State courts are improving virtual hearings by leveraging new technology, redesigning courtroom, offering technical training to staff and improving case practices through the National Center for State Courts' Hybrid Hearings Improvement Initiative. Through the initiative, NCSC connected courts with technology partners and consultants to help them improve their hybrid hearings. "We intentionally selected a diverse group of courts to participate in the project to help us understand a broader range of challenges and solutions," said Lindsay Hafford, NCSC project director and principal court management consultant.

Where did all the small claims court cases go?

As concerns mount about lower-income people being shut out of the civil justice system because they can't afford a lawyer, such longstanding "people's courts" offer quick, simplified proceedings without all the formal trappings of litigation. But small claims caseloads in recent years have been dropping, in some instances dramatically. Between 2018 and 2022, small claims court cases nationwide fell 32%, according to Danielle Hirsch, a managing director in the Court Consulting division at the National Center for State Courts. In part, the pandemic is to blame, she said, when civil filings dipped across the board.

Jury duty reform discussed with Pa. lawmakers

Pennsylvania has among the lowest juror compensation rates. In 1980, lawmakers raised daily compensation to $25 for jurors beyond the third day of service. Paula Hannaford-Agor, director of the National Center for State Courts' Center for Jury Studies,  cited increasing threats from social and economic barriers that prevent broader representation of juries. "Even at the maximum amount most people would lose $100 or more out of pocket for every day that they served," Hannaford-Agor said.

New Summits Aim to Strengthen Cybersecurity for U.S. Courts

While all state and local governments wrestle with cyber challenges, the judicial branch faces some specific obstacles.  The National Center for State Courts and Joint Technology Committee - in partnership with the Center for Internet Security and fueled by a State Justice Institute grant - are launching summits across the country to help courts prepare for and recover from cyber disasters. "The goal is they will be able to leave that summit after this education with essentially a template, relationships and the ability to more quickly respond," said NCSC Managing Director Shay Cleary.

Houston Evictions Are Skyrocketing. One Court Is Testing a Solution.

Last year, one in every ten Harris County renters faced losing their home. A new pilot program aims to slow down the process and connect tenants with resources. "We really want to treat a trial before a judge as the last resort, when people have had every other opportunity to try to resolve their dispute without moving forward to trial and adversarial litigation," says Samira Nazem, a lawyer who directs the National Center for State Courts' Eviction Diversion Initiative.

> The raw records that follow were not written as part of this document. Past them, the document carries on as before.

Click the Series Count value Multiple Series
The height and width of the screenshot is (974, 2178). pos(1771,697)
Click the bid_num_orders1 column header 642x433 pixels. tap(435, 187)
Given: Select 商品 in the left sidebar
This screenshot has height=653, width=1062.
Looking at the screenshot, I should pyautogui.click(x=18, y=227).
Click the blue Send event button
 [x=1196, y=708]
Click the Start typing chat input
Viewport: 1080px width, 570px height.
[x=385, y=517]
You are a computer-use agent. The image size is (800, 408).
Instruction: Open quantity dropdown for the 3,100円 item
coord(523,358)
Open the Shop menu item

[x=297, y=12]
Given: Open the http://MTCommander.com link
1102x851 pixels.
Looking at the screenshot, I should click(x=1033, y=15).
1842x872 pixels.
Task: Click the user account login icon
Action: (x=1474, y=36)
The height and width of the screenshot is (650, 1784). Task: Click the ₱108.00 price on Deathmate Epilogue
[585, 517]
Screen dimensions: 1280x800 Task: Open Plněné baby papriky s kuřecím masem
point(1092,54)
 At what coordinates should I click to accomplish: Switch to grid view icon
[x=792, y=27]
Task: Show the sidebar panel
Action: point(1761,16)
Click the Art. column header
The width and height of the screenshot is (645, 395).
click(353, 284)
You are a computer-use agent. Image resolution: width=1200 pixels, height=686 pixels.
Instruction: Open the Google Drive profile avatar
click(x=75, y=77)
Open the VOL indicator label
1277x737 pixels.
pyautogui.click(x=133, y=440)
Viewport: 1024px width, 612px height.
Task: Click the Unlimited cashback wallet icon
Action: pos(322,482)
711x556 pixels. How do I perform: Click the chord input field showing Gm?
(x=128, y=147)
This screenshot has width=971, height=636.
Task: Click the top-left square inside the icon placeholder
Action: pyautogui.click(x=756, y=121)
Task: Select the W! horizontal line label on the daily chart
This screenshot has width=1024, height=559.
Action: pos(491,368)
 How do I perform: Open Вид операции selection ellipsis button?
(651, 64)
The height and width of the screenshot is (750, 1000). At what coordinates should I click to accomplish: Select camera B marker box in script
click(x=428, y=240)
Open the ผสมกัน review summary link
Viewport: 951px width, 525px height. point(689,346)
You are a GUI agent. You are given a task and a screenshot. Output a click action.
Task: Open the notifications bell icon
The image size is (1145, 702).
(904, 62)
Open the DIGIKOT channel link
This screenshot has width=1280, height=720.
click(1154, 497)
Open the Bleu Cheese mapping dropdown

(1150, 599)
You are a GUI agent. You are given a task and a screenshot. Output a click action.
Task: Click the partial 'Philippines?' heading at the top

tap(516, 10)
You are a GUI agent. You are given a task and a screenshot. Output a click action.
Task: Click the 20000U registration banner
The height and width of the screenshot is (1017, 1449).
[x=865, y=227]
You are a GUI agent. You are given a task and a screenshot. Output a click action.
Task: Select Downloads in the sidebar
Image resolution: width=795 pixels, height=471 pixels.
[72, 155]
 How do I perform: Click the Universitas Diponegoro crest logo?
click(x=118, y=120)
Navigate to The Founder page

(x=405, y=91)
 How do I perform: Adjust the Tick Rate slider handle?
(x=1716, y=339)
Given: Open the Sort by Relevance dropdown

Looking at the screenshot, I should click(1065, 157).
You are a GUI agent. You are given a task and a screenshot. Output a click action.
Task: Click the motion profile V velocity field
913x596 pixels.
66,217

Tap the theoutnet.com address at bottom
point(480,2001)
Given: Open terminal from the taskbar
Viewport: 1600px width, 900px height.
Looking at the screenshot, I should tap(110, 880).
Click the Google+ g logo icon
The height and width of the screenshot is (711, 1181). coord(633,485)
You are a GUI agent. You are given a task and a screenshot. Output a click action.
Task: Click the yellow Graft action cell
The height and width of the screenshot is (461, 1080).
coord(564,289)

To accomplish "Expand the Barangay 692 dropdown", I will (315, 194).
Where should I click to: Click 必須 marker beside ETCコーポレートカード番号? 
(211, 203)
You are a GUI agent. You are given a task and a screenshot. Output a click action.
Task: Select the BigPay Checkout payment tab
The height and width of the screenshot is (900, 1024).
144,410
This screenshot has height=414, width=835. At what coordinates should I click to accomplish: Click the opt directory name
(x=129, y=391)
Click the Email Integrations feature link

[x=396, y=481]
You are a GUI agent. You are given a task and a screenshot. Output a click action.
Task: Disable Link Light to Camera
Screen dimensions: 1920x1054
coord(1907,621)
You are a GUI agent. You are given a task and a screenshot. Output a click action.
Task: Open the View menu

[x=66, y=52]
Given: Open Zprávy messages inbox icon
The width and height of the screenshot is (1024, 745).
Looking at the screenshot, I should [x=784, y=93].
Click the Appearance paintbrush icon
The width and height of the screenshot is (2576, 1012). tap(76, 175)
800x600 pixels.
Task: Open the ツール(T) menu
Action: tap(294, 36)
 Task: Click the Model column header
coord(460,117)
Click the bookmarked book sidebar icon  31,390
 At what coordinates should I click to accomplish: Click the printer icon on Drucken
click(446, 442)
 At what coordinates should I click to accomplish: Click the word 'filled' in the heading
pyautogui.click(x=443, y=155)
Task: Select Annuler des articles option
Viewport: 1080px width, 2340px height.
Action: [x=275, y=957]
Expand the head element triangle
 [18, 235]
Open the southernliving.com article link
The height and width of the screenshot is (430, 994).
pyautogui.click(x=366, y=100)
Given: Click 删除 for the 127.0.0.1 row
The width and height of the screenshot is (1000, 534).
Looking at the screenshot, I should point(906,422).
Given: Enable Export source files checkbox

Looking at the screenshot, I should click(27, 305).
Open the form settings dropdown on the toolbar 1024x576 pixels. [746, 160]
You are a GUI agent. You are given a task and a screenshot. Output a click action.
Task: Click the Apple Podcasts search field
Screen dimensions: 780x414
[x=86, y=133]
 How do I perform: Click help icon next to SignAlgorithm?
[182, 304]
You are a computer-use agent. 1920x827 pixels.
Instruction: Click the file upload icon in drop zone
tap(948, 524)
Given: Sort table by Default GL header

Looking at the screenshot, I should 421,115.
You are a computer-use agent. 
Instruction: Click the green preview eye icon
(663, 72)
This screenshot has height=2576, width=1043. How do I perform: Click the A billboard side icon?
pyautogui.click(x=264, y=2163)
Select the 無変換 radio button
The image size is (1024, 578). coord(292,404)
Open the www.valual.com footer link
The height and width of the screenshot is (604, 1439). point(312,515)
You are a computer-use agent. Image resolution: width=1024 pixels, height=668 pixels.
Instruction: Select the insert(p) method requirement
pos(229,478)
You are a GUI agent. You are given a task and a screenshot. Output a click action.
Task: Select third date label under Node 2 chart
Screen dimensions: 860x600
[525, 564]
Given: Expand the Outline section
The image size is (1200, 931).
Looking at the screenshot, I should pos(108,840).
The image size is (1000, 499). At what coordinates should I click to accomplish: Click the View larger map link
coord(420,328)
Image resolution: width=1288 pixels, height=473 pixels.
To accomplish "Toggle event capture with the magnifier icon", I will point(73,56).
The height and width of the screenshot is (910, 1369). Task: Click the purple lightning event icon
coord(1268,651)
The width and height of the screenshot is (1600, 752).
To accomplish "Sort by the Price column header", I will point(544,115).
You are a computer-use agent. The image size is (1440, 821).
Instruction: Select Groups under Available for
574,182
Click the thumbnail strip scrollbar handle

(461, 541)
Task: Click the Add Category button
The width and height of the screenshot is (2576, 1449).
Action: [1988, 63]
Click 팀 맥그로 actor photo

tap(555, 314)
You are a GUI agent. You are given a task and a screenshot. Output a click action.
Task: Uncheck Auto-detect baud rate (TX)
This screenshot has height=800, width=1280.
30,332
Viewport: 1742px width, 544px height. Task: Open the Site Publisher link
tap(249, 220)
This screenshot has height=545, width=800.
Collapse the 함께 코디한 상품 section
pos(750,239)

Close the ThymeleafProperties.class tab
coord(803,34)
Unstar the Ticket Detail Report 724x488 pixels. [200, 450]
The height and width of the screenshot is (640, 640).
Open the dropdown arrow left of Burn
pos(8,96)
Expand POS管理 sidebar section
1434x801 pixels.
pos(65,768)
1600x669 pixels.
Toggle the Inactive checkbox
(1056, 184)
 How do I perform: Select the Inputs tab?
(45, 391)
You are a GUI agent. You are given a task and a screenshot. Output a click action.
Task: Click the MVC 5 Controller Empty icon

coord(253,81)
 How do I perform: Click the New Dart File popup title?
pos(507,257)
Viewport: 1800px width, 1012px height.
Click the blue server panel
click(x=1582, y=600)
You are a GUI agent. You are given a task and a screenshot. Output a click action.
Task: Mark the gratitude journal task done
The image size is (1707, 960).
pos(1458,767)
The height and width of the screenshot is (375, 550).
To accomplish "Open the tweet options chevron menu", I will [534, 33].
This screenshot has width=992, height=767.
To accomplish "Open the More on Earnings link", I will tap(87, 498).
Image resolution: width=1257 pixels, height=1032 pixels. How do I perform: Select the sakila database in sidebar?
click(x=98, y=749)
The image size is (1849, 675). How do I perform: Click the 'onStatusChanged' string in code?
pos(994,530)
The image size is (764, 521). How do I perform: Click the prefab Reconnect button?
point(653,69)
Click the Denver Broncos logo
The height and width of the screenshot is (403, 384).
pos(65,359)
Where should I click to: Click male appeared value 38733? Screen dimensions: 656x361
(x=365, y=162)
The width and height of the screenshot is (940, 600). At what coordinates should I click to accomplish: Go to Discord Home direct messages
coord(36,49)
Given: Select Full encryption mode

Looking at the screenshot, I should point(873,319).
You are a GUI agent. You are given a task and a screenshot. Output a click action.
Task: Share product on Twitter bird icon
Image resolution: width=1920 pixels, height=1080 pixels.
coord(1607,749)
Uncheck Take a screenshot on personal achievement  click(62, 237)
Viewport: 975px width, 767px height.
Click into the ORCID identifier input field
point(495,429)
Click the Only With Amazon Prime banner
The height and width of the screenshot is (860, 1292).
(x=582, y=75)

'Shell-shocked' Courts Review Security as Threats Increase

Law enforcement and court administrators are taking a hard look at their security after a gunman shot at the olorado Supreme Court, a Nevada judge was attacked on the bench, and a nationwide string of bomb threats shuttered judicial buildings across the country all in the space of a week.  "I think many in the court community are a little shell-shocked by what they are seeing," said Nathan Hall, a consultant for the National Center for State Courts specializing in courthouse planning and security. "Court security is not a new concern for most courts, but the recent spate of incidents and threats are heightening the sense of vulnerability."